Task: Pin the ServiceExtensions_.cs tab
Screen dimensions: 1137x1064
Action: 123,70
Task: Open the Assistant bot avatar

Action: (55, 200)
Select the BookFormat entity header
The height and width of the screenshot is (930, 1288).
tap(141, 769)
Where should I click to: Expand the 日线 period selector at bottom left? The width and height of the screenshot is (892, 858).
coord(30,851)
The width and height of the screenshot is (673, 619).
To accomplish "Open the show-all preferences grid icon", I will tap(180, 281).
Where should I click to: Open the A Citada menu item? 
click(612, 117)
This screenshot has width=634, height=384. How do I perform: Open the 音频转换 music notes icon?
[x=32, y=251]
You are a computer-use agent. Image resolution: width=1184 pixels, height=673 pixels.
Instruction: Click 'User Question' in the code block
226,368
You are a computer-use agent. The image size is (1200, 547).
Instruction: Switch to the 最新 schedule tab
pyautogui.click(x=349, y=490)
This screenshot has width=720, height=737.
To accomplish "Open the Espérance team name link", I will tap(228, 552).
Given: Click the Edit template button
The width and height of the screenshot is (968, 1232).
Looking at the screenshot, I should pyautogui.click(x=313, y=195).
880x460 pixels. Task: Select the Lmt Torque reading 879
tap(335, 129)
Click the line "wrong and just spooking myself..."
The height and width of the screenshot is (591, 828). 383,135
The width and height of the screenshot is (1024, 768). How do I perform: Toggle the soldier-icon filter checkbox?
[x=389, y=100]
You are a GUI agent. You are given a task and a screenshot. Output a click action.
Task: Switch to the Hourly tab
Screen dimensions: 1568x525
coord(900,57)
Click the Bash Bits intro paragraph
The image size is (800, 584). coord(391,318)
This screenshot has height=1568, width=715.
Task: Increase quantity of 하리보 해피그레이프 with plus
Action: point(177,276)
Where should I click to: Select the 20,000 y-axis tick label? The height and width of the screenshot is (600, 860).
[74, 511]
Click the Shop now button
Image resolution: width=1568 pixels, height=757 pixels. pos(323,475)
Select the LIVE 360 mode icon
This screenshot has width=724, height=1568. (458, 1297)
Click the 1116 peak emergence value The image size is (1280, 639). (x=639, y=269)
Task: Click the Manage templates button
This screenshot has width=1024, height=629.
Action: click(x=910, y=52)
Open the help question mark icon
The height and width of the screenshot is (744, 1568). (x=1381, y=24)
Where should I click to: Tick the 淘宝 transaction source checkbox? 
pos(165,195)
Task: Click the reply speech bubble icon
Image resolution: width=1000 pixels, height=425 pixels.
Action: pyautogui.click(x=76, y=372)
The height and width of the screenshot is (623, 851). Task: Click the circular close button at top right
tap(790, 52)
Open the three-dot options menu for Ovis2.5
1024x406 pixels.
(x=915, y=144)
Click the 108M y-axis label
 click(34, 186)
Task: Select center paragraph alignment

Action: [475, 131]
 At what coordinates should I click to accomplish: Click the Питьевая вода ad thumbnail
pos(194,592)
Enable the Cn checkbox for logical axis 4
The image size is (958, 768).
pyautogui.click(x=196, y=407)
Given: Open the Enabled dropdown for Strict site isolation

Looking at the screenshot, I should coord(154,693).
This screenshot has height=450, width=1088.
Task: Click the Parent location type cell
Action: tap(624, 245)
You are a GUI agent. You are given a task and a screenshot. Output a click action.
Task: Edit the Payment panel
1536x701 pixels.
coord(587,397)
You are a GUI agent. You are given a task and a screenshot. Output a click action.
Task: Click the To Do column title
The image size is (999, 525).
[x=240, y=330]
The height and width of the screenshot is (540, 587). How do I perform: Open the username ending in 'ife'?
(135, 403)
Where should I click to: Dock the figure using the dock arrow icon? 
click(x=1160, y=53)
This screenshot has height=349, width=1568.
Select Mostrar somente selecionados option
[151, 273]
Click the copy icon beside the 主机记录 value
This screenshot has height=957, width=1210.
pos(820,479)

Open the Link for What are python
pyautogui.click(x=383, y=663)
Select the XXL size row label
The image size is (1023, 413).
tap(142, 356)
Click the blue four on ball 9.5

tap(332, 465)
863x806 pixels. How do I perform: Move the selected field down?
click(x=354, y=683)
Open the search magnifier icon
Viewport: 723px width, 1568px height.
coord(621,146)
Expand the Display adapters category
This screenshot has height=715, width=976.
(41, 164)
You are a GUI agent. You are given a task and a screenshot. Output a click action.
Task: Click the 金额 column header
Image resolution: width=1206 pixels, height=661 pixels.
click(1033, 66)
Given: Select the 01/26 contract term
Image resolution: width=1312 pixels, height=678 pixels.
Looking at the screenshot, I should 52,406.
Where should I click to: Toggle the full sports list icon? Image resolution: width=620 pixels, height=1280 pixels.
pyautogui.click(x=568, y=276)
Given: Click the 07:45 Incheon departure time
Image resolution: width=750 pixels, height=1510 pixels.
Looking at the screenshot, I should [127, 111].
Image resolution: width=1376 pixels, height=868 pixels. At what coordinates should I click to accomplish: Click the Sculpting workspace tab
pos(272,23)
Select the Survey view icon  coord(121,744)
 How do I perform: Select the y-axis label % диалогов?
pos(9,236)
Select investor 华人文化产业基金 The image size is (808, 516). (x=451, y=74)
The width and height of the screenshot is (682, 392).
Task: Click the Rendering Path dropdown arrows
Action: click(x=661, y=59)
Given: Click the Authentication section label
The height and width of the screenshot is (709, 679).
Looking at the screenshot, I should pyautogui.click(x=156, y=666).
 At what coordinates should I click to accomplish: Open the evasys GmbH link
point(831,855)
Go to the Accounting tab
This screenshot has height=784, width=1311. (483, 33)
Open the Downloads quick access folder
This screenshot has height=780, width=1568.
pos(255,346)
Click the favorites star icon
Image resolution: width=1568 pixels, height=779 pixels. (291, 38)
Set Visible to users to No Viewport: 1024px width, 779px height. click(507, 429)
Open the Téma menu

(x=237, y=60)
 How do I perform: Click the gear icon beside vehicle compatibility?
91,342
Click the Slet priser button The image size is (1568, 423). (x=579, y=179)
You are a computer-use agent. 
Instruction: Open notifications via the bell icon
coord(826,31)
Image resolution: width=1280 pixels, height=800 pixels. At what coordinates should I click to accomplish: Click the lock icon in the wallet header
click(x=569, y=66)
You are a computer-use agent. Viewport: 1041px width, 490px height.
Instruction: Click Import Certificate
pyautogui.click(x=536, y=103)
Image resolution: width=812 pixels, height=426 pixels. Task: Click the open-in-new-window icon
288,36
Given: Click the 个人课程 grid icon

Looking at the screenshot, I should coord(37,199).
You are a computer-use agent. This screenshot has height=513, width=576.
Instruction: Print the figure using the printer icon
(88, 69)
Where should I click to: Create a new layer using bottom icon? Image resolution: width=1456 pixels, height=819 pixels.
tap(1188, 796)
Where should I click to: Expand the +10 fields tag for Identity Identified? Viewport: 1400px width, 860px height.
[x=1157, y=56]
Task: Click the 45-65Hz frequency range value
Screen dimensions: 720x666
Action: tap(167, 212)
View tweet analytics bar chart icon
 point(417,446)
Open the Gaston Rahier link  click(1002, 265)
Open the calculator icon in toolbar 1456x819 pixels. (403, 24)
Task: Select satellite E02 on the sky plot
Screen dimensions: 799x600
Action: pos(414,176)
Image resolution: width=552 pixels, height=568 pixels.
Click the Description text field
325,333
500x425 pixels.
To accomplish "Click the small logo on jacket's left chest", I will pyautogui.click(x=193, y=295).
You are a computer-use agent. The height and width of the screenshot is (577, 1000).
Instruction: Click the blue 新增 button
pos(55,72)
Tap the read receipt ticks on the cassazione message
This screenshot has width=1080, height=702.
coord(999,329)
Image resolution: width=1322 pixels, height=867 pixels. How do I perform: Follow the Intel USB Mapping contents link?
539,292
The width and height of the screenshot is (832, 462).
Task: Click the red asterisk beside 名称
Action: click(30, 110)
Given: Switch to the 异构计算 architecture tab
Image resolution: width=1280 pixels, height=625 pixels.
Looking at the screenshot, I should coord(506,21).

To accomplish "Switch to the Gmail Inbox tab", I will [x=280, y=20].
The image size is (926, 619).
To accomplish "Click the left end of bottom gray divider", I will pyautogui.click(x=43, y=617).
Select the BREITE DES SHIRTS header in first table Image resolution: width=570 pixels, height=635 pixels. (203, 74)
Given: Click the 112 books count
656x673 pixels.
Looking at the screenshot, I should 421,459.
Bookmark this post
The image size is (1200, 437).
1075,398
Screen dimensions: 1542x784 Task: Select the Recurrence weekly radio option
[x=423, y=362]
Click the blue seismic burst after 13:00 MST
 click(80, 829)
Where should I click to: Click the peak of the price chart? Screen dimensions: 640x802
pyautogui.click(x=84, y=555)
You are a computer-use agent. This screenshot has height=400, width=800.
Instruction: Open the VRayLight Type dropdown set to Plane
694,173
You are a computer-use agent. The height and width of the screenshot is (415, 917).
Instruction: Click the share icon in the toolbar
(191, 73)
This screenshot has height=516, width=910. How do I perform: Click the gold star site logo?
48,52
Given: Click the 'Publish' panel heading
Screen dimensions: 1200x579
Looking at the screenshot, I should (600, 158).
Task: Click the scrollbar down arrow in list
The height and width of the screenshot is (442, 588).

(Work to complete):
Using the entries above, output exactly the lines between the line holding "Click the Bash Bits intro paragraph" and the line holding "Task: Click the reply speech bubble icon", end lines included, and nothing more.

(Solution):
Click the Bash Bits intro paragraph
The image size is (800, 584). coord(391,318)
This screenshot has height=1568, width=715.
Task: Increase quantity of 하리보 해피그레이프 with plus
Action: point(177,276)
Where should I click to: Select the 20,000 y-axis tick label? The height and width of the screenshot is (600, 860).
[74, 511]
Click the Shop now button
Image resolution: width=1568 pixels, height=757 pixels. pos(323,475)
Select the LIVE 360 mode icon
This screenshot has width=724, height=1568. (458, 1297)
Click the 1116 peak emergence value The image size is (1280, 639). (x=639, y=269)
Task: Click the Manage templates button
This screenshot has width=1024, height=629.
Action: click(x=910, y=52)
Open the help question mark icon
The height and width of the screenshot is (744, 1568). (x=1381, y=24)
Where should I click to: Tick the 淘宝 transaction source checkbox? 
pos(165,195)
Task: Click the reply speech bubble icon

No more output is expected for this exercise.